- Problem statement
Wherever a line in the records below contains "reply", copy that line.

- Data supplied
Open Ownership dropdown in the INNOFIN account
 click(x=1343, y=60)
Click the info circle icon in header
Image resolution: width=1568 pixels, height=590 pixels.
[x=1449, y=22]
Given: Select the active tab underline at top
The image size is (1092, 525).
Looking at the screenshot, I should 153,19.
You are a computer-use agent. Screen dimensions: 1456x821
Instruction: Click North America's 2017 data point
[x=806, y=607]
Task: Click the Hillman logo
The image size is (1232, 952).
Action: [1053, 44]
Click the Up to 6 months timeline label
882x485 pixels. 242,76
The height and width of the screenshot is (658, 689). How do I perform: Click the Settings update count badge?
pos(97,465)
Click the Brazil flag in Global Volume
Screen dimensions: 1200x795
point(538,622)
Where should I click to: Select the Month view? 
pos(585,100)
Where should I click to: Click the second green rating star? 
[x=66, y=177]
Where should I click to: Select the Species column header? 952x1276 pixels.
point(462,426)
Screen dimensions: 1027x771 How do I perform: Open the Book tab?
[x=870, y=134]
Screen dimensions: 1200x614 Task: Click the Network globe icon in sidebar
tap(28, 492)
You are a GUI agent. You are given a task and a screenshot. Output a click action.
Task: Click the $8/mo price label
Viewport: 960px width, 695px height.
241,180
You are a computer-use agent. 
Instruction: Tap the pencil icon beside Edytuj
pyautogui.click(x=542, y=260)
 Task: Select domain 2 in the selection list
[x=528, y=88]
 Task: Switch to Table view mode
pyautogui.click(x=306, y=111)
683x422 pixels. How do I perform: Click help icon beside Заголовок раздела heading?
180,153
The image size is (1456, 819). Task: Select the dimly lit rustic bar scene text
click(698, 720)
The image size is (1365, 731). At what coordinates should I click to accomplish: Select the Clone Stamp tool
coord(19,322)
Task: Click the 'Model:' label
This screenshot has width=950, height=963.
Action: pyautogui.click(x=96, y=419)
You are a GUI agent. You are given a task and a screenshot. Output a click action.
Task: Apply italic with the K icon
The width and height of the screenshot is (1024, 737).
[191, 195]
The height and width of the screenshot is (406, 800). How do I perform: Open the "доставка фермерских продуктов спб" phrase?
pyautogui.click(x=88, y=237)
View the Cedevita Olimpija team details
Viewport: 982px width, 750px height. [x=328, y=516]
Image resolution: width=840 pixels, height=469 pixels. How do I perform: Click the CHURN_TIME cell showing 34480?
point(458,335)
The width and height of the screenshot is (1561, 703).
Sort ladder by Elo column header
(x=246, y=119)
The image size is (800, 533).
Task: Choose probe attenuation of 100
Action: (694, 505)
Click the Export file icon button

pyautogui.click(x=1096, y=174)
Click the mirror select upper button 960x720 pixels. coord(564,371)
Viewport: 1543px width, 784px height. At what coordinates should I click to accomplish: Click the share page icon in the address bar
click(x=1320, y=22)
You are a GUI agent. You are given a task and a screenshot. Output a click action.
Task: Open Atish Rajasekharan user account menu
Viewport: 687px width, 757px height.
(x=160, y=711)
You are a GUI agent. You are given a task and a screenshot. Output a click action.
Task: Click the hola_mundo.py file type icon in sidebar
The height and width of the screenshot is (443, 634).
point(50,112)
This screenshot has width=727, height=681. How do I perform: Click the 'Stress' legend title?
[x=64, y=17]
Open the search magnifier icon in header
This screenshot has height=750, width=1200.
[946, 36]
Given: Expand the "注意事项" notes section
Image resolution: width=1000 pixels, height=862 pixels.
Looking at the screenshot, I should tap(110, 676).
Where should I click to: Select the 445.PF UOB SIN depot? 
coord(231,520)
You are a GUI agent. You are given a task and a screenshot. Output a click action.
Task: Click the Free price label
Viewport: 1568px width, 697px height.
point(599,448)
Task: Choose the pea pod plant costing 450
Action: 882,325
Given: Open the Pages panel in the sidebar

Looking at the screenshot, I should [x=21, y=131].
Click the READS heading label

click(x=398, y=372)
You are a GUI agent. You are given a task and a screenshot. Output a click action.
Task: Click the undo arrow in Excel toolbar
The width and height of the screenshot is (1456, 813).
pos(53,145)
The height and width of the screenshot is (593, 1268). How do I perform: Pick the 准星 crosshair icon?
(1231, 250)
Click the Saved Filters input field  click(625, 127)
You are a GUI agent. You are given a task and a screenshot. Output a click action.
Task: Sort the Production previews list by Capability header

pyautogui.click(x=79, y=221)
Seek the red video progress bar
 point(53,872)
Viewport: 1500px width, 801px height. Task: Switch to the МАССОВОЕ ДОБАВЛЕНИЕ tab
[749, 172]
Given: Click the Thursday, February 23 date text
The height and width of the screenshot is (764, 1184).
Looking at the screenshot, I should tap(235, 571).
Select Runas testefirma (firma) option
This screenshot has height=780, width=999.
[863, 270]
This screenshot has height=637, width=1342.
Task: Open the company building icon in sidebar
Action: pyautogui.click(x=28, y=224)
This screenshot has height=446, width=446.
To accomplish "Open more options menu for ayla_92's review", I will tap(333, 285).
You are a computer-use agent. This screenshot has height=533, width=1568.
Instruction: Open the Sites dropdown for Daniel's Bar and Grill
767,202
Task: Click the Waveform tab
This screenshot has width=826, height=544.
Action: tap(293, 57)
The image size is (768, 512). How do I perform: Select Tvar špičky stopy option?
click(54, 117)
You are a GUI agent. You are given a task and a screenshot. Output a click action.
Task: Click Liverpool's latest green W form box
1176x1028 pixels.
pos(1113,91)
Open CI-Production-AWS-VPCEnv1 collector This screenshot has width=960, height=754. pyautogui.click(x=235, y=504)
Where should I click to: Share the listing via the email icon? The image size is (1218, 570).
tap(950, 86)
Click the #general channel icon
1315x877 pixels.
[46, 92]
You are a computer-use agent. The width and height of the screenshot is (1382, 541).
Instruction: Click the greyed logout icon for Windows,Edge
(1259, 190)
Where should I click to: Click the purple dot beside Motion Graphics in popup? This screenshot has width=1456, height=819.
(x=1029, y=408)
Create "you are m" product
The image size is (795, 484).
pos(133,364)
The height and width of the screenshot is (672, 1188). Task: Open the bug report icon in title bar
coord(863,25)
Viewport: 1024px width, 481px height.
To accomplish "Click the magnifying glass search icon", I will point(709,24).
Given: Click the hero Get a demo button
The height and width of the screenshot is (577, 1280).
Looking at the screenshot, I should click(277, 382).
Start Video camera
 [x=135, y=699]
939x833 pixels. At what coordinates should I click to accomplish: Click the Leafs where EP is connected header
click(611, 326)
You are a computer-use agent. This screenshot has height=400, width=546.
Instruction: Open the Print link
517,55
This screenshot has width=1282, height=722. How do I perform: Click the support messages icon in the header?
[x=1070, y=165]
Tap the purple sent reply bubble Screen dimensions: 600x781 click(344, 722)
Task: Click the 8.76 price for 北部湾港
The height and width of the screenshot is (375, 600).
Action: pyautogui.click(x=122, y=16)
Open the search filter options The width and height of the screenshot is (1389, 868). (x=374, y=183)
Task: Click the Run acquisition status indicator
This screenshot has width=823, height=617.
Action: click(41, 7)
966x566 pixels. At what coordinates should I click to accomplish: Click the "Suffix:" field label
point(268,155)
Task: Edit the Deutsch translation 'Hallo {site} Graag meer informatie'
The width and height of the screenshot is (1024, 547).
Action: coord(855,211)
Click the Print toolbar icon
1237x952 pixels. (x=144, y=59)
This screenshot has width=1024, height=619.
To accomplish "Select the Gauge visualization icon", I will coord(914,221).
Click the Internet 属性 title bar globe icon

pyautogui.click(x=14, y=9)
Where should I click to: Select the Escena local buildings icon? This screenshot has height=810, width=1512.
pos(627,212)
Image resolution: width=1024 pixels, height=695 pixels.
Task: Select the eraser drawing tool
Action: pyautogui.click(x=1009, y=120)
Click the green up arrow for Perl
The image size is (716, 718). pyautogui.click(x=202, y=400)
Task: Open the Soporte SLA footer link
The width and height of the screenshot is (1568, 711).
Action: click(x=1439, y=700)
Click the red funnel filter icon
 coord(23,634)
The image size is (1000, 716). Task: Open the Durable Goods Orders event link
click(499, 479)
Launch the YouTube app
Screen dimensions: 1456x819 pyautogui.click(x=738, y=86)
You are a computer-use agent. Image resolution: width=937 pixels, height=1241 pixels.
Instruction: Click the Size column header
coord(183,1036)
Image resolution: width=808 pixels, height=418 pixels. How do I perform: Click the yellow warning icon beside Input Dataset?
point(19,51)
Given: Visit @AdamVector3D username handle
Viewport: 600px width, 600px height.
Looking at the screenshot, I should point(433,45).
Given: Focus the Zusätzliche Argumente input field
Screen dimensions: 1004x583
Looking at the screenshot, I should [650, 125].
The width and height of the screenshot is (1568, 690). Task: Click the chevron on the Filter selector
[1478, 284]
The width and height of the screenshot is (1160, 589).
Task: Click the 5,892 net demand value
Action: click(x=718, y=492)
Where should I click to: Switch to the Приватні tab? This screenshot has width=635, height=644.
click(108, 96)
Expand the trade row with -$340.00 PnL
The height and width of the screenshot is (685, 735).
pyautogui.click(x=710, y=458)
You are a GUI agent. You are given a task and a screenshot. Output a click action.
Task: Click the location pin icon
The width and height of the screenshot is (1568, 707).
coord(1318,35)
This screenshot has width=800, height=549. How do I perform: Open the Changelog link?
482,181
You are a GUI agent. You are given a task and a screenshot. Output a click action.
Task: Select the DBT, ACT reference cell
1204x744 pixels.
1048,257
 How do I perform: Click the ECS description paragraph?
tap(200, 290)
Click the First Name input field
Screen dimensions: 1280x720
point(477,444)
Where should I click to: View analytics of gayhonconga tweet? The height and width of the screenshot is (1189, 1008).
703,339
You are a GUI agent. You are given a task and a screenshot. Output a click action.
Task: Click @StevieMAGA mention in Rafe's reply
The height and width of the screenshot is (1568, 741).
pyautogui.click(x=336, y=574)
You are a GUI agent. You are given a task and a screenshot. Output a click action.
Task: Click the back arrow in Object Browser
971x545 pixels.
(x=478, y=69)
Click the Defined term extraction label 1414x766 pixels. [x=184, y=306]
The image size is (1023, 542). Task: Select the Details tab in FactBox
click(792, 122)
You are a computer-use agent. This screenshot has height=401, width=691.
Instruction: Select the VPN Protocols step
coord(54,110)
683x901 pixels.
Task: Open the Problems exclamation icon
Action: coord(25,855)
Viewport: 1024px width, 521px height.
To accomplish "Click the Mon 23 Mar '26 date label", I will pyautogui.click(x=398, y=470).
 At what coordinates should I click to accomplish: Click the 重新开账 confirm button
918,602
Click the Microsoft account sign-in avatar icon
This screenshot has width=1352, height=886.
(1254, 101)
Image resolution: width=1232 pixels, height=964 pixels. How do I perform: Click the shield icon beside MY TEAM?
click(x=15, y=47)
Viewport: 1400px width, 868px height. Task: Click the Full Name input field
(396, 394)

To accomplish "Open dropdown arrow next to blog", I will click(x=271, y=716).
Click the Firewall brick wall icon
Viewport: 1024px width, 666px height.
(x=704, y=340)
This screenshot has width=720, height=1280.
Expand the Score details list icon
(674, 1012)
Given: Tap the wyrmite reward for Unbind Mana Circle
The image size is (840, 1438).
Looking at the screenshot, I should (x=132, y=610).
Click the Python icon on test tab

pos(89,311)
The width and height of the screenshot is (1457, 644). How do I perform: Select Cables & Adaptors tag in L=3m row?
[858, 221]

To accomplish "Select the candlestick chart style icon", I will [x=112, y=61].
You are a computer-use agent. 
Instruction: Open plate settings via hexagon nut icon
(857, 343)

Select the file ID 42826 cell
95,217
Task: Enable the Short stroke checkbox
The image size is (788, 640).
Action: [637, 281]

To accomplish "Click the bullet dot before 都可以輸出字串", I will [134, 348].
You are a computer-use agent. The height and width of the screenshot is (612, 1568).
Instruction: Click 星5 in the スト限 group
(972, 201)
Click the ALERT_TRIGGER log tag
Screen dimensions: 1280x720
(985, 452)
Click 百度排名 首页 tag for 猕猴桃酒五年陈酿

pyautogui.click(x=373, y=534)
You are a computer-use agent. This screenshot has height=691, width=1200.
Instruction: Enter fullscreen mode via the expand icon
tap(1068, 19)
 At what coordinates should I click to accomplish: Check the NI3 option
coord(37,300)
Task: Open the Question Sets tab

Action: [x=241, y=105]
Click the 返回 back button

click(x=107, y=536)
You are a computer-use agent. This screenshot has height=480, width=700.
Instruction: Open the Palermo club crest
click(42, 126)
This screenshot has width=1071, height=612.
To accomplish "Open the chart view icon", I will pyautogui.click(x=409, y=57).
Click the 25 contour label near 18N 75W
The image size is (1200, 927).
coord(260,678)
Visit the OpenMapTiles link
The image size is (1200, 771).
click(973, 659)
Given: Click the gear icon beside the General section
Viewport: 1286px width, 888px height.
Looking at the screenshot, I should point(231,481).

- Solution to this exercise
Tap the purple sent reply bubble Screen dimensions: 600x781 click(344, 722)
Task: Click @StevieMAGA mention in Rafe's reply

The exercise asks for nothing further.